Our Research and Policy Manager, Kevin Latham, looks at this year’s GCSE results data in more detail to highlight persistent inequalities within the education system.

The overwhelming message from this week’s GCSE results is perhaps ‘steady as we go’ – with the positives and negatives that come with that. However, this reassuring consistency and stability hides structural inequalities in our education system that few seem willing to address.

With a few small exceptions (like the widening gap between grammars and comprehensives) the proportions of passes at different levels, gaps between school types, gender, regions and nations remain broadly the same as they were last year. There is also a degree of pre-covid ‘normality’ returning with many of the figures once again approaching 2019 levels.

However, a picture of stability also means persistent inequalities remain. We have seen this with a barely changed attainment gap between state comprehensives and private schools. We will have to wait until later in the year for figures on socioeconomic disadvantage but there is little here to suggest major progress will have been made in that area.

But behind the headlines, this week’s results also offer a glimpse at some of the less spoken about and hidden structural inequalities in our education system.

The results for post-16 GCSEs (which includes 17+ year old pupils retaking their GCSEs) are striking.

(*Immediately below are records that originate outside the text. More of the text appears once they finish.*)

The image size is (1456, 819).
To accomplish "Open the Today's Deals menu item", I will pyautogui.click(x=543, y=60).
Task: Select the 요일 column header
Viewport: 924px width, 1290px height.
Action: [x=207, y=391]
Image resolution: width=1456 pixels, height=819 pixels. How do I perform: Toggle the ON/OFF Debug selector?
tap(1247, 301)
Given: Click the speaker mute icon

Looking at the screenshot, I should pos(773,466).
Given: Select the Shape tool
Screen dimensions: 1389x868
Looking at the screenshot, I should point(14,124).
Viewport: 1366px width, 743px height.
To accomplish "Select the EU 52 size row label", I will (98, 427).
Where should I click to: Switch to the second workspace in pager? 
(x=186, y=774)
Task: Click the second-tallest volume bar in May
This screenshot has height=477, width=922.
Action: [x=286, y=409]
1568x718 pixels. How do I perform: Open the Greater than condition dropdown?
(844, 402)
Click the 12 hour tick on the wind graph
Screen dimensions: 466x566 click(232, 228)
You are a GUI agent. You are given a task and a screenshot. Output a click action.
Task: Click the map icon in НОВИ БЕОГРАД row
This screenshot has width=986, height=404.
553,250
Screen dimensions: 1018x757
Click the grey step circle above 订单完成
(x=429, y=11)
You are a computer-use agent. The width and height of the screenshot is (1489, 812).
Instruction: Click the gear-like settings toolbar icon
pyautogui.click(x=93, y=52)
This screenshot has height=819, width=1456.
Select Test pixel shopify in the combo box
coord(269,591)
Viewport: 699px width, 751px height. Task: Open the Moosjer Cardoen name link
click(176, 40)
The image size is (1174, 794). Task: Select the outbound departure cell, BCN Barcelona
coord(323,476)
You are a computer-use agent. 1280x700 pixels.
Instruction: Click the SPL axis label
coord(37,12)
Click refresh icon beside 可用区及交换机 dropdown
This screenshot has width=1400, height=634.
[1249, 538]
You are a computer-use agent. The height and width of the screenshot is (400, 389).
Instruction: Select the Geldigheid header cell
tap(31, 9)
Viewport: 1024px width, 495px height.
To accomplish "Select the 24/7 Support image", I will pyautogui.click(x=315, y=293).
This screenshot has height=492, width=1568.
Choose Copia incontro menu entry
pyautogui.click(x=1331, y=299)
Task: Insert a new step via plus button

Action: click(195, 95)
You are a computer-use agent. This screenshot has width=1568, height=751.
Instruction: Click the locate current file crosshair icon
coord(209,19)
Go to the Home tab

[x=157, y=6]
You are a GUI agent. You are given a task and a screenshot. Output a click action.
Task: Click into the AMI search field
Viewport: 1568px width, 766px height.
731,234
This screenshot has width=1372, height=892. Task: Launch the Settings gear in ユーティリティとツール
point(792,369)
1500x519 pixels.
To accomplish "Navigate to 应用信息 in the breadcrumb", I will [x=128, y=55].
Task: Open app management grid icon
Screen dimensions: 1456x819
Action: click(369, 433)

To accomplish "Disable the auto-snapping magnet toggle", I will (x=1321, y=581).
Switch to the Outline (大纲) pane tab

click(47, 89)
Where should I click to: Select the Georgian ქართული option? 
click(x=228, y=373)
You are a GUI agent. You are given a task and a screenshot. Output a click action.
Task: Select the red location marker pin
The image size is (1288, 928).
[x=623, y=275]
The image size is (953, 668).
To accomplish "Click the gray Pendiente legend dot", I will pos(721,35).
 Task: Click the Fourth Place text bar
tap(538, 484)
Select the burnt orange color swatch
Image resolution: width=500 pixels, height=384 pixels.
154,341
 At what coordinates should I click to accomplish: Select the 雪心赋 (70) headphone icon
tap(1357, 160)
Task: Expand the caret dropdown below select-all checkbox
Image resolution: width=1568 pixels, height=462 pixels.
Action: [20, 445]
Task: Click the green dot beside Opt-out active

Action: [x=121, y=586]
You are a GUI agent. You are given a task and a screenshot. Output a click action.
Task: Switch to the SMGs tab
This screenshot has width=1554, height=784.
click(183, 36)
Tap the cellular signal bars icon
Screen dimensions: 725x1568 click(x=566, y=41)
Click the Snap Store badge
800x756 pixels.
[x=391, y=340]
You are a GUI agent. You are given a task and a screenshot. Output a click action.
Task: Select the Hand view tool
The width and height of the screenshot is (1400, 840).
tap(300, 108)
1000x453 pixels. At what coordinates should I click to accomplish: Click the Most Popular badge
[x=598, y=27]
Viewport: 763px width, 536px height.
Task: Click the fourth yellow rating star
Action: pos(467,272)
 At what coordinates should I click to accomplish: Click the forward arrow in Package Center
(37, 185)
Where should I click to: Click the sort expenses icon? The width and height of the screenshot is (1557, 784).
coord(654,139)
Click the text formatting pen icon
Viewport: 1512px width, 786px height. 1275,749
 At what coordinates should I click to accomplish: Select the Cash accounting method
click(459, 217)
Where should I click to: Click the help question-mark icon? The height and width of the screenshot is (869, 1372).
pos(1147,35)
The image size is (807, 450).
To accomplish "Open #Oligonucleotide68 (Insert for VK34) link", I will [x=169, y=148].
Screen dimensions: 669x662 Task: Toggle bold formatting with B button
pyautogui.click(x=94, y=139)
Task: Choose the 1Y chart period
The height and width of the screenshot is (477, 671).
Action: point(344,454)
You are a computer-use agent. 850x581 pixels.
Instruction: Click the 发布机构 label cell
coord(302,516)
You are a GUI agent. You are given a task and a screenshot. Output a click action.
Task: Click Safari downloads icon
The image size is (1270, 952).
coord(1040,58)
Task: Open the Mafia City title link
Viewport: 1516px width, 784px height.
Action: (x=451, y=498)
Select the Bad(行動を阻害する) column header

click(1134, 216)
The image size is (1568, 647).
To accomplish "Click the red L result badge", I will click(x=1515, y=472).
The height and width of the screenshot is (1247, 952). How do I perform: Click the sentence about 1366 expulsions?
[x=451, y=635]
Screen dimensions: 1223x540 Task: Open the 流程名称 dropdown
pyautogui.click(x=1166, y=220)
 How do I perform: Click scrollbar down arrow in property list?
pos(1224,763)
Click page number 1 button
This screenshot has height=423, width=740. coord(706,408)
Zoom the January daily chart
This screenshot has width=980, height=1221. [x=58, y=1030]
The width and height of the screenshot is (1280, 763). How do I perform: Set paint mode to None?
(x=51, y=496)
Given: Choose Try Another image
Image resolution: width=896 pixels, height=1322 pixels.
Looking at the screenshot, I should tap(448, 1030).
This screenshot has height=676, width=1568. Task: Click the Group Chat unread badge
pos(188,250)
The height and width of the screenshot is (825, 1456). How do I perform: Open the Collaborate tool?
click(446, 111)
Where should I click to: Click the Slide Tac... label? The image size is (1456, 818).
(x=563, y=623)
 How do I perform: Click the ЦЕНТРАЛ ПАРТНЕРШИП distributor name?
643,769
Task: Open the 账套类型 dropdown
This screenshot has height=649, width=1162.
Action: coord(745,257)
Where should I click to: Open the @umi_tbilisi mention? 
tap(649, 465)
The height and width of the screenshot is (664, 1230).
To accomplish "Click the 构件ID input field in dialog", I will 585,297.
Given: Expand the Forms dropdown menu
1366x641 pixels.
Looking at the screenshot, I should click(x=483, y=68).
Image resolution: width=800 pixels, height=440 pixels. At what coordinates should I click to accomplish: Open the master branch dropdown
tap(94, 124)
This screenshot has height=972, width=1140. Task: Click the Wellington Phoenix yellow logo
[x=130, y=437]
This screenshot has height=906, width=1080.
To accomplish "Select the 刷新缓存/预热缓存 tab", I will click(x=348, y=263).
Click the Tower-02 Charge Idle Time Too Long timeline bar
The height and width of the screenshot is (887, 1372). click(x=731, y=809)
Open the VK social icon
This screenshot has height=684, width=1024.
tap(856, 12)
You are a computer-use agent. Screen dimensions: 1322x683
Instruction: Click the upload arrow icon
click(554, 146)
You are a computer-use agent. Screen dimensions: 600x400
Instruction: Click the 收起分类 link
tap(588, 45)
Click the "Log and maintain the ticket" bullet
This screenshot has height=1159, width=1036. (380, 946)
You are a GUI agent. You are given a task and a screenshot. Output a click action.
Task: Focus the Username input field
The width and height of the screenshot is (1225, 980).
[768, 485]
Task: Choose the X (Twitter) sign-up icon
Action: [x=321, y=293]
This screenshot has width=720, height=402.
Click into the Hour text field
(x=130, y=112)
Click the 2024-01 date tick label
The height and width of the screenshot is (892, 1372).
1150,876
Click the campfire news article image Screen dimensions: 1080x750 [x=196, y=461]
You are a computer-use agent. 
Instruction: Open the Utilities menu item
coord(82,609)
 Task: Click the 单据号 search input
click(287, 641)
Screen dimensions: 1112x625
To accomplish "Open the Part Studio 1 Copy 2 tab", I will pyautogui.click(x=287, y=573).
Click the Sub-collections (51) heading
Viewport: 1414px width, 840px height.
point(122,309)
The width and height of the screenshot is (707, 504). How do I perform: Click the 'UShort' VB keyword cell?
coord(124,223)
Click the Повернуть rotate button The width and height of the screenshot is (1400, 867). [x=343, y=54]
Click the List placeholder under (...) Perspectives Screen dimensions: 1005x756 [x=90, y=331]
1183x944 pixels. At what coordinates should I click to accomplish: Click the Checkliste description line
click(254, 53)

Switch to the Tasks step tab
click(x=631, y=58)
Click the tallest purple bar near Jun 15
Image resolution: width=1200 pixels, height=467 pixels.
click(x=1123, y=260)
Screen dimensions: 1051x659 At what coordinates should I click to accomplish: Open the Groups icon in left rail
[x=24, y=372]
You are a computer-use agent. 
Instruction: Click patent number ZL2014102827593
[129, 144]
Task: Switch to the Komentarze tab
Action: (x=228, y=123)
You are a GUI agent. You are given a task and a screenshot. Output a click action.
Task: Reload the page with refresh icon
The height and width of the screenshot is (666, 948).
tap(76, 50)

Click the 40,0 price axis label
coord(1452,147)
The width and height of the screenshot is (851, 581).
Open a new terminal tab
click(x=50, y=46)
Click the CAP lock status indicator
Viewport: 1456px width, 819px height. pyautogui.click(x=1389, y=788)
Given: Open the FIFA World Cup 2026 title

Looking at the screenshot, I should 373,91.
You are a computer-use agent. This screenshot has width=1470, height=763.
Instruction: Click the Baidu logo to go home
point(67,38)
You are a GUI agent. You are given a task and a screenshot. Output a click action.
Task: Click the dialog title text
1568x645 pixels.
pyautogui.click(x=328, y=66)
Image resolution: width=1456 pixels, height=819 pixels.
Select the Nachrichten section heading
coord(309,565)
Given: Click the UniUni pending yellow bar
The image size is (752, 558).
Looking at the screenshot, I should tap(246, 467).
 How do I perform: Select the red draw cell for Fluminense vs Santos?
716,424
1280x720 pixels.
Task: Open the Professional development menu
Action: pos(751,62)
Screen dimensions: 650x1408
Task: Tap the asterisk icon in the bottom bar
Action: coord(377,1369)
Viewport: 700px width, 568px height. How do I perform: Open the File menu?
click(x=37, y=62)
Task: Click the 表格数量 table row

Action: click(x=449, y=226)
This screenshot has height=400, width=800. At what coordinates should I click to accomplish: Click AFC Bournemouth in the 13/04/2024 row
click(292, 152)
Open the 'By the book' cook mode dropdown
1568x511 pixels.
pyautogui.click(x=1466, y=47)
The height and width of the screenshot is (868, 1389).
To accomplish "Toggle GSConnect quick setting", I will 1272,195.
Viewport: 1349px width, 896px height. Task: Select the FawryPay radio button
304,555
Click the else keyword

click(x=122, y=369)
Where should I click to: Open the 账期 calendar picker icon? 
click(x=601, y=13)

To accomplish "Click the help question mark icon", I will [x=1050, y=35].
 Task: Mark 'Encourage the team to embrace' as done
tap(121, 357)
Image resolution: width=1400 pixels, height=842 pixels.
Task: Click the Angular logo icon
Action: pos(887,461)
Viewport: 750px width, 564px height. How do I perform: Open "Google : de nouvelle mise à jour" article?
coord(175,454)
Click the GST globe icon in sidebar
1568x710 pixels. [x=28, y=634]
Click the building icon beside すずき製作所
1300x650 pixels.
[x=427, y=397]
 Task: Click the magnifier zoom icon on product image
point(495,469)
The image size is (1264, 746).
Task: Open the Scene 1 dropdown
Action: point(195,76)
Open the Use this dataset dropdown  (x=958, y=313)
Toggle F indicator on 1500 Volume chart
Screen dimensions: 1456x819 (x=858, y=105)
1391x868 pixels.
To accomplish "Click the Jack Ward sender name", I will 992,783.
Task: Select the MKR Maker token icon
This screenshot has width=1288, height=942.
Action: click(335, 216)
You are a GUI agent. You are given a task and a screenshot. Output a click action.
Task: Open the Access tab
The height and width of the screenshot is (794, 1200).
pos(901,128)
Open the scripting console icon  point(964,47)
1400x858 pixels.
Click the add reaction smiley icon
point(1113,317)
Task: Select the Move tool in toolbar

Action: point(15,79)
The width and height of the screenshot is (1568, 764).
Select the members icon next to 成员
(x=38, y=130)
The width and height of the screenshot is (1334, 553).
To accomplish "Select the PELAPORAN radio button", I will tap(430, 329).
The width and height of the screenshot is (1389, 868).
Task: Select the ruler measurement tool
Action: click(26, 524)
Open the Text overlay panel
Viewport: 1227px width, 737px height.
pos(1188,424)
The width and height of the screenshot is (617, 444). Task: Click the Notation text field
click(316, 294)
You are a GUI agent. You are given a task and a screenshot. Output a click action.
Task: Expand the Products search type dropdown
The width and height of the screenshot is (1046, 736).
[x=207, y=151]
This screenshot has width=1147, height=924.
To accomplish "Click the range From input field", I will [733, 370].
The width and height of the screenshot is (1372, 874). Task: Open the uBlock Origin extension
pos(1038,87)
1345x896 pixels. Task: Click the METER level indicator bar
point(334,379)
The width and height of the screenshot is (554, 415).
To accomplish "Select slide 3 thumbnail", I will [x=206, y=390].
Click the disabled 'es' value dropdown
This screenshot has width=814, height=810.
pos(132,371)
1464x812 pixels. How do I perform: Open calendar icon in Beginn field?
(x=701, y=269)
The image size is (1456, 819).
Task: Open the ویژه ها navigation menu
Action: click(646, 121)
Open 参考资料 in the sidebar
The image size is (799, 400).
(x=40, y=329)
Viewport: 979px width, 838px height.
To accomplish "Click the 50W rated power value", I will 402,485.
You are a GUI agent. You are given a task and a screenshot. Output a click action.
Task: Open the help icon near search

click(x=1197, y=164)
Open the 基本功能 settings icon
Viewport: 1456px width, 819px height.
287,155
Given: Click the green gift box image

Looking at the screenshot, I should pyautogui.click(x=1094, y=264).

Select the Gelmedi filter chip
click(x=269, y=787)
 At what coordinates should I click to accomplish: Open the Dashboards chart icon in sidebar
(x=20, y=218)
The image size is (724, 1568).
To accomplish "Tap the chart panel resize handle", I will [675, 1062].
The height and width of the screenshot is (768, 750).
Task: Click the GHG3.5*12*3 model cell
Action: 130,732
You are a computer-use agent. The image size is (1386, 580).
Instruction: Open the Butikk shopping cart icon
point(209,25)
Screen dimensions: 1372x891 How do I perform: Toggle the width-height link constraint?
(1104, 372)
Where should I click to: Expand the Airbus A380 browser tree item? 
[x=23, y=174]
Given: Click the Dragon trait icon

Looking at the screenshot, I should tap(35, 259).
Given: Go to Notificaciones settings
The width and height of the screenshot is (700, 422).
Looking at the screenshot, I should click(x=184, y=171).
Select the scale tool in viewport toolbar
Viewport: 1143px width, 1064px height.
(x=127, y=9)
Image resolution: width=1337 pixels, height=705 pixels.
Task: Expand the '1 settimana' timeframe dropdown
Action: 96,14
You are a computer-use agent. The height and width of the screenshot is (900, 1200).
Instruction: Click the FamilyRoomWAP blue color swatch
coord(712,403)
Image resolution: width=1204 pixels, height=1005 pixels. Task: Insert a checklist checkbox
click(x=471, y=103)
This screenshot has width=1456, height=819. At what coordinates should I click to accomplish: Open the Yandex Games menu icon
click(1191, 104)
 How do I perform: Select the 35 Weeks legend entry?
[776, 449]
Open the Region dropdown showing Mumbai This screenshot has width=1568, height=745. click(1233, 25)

Only 28.6% of 17+ year old pupils passed with a grade 4 or higher – barely over one in four. For maths this pass rate was just 18.2% in 2025 down from 18.6% in 2024. For English literature it was down to 23.8% from 25.4% and for English language the figure was barely changed at 23.1%, marginally up from 22.9%. The majority of these candidates will be retake pupils who we know are more likely to come from disadvantaged backgrounds. This means that barely 1 in 5 English and maths retake pupils pass.

The reasons behind this are multiple and relate to all the complexity of the socioeconomic attainment gap. However, in addition, these pupils are victims of a system that combines compulsory retakes with a comparable outcomes-based assessment system which guarantees a third of pupils will fail every year. In 2025 32.9% of pupils failed to get a pass of 4 or above, very similar to last year and previous years. Steady as we go.

The current system then for many, just adds failure to failure. Those who were in the bottom third of pupils in one year, particularly if coming from disadvantaged backgrounds failed by the education system and facing forms of persistent (steady-as-we-go) material, social and cultural deprivation, are unlikely to be given the resources necessary to pull them out of that bottom third. This is a system built to disproportionately fail the most disadvantaged pupils, severely limiting their life chances and opportunities for social mobility.

There are alternatives. Even before the pandemic, school leaders’ union ASCL called for a ‘passport’ style competency-based assessment regime to replace compulsory GCSE English. Research from maths education charity MEI supported by the Nuffield Foundation has also proposed a new approach to the GCSE maths curriculum to address this issue for post-16 retake pupils.

However, what appears to be missing is the collective will to acknowledge and address the problem. Steady as we go is easier.